_Work instructions_:
Copy exactly. Begin at the line containing "Open ALARM tab on left monitor toolbar" and stop at the last line of the entries, omitting any pictures.

_Data extracts_:
◇ ◇ ◇ ◇ ◇ ◇ ◇
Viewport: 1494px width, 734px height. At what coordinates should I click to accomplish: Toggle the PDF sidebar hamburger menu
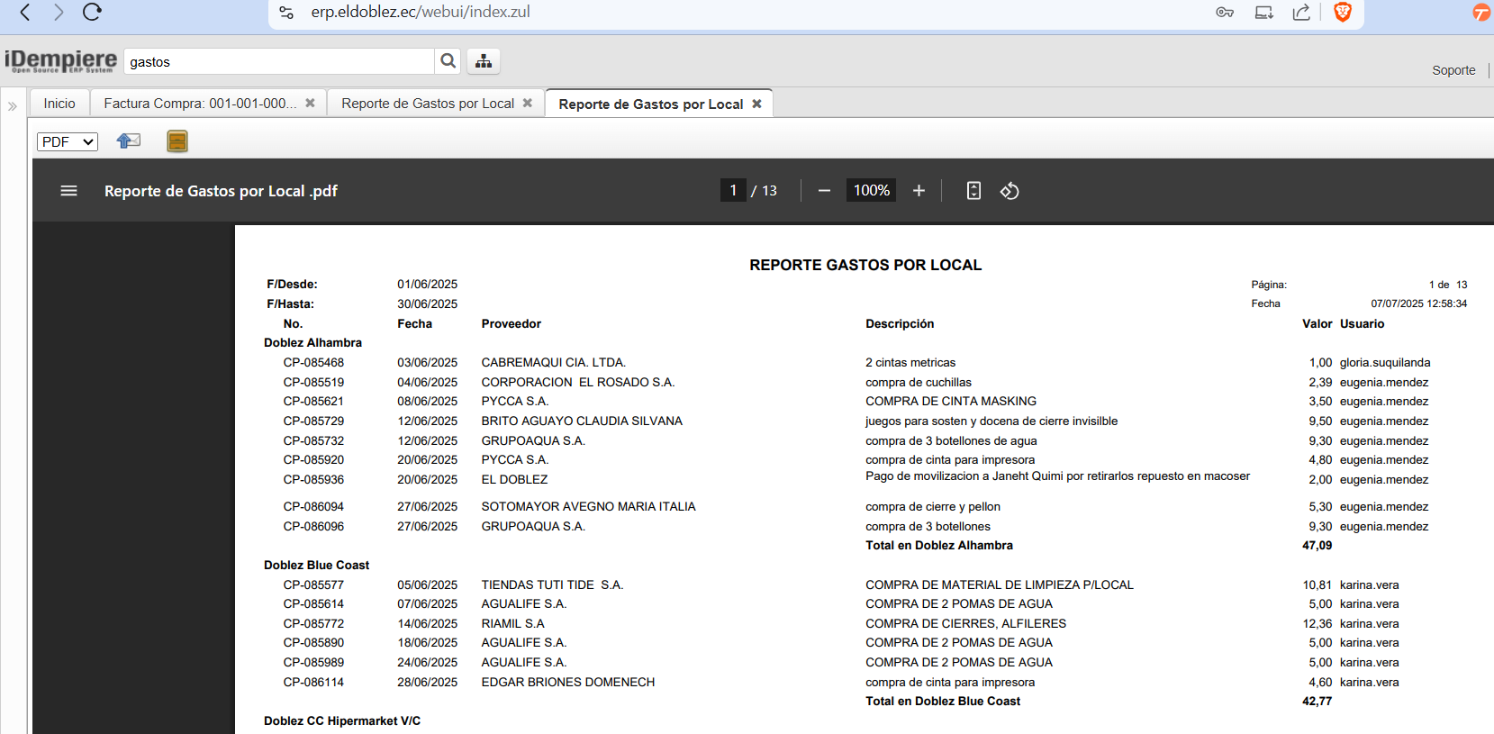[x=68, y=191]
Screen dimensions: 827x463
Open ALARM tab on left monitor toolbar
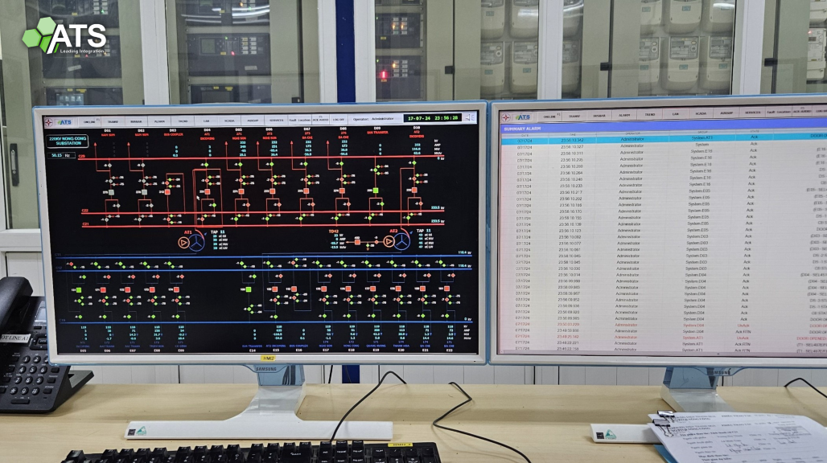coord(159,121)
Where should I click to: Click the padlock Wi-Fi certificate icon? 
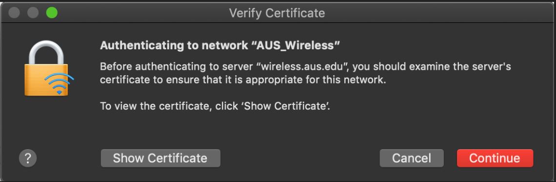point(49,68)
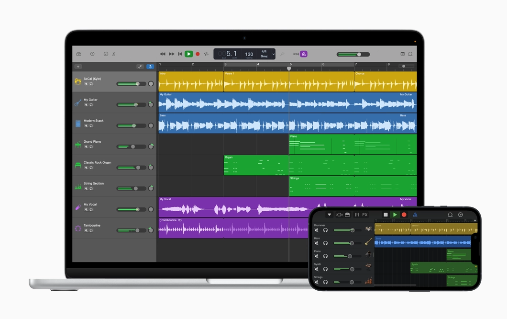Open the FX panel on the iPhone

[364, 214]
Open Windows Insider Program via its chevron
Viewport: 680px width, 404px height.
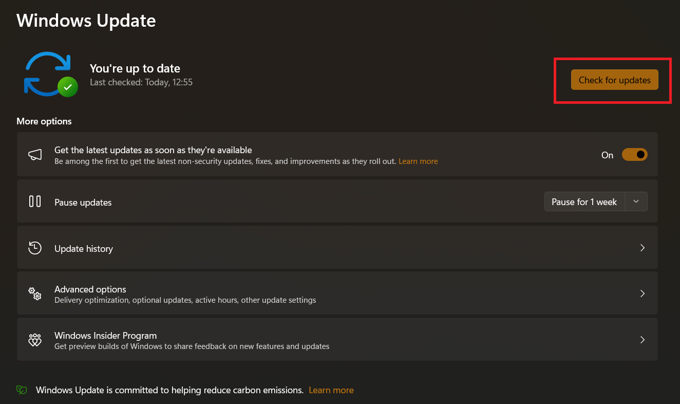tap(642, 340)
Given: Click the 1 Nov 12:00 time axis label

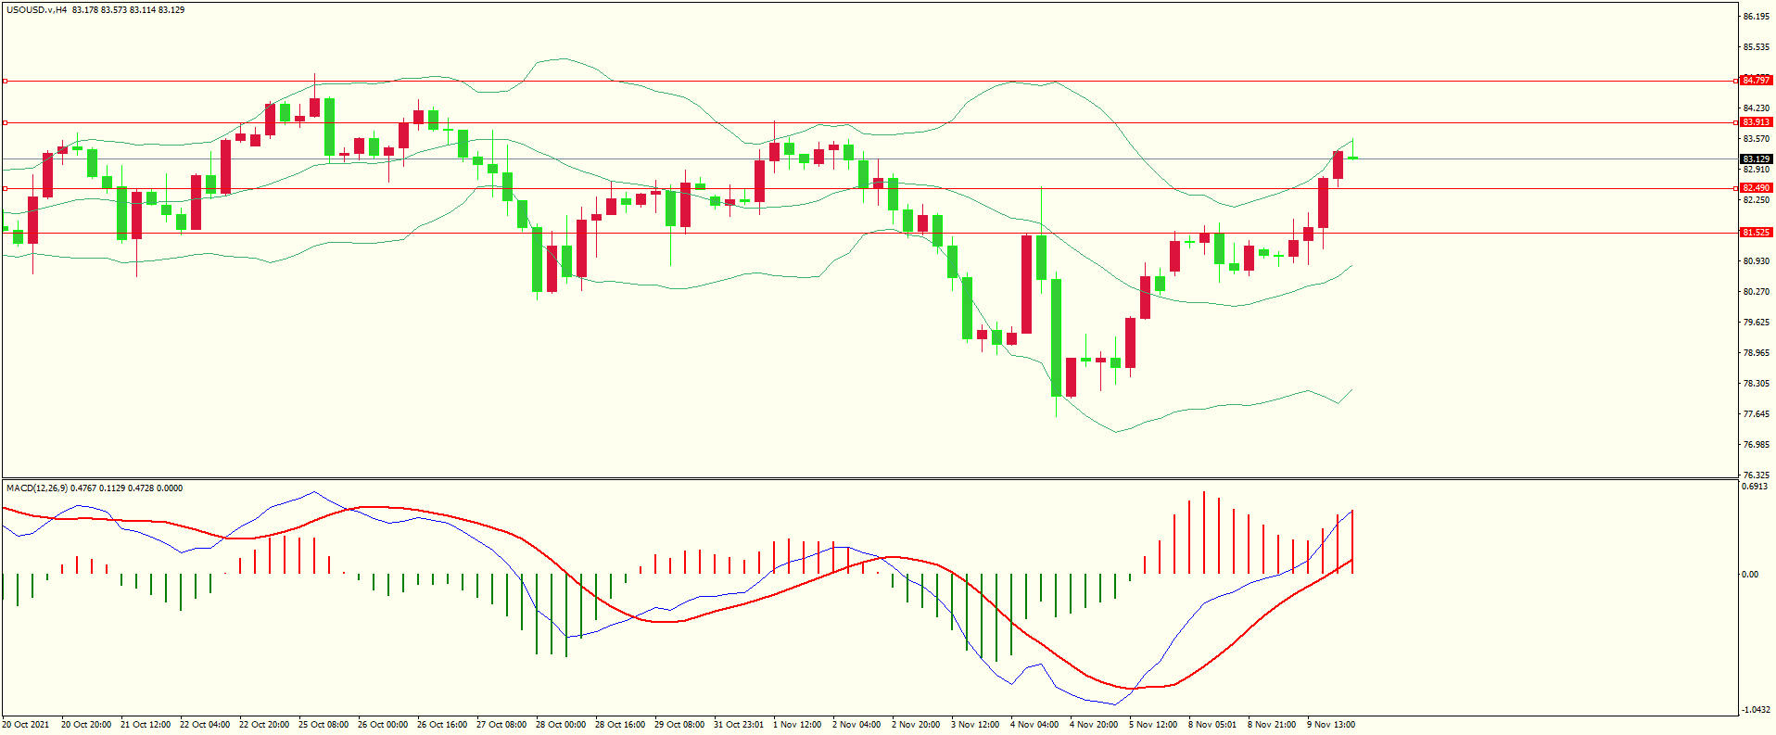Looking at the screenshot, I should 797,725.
◇ ◇ ◇ ◇ ◇ ◇ ◇
_Written answer_:
Open ALARM tab on left monitor toolbar
coord(159,121)
Where should I click to: Click the padlock Wi-Fi certificate icon? 
point(49,68)
Open the FX panel on the iPhone

[364, 214]
Open Windows Insider Program via its chevron
Viewport: 680px width, 404px height.
tap(642, 340)
Given: Click the 1 Nov 12:00 time axis label

Looking at the screenshot, I should 797,725.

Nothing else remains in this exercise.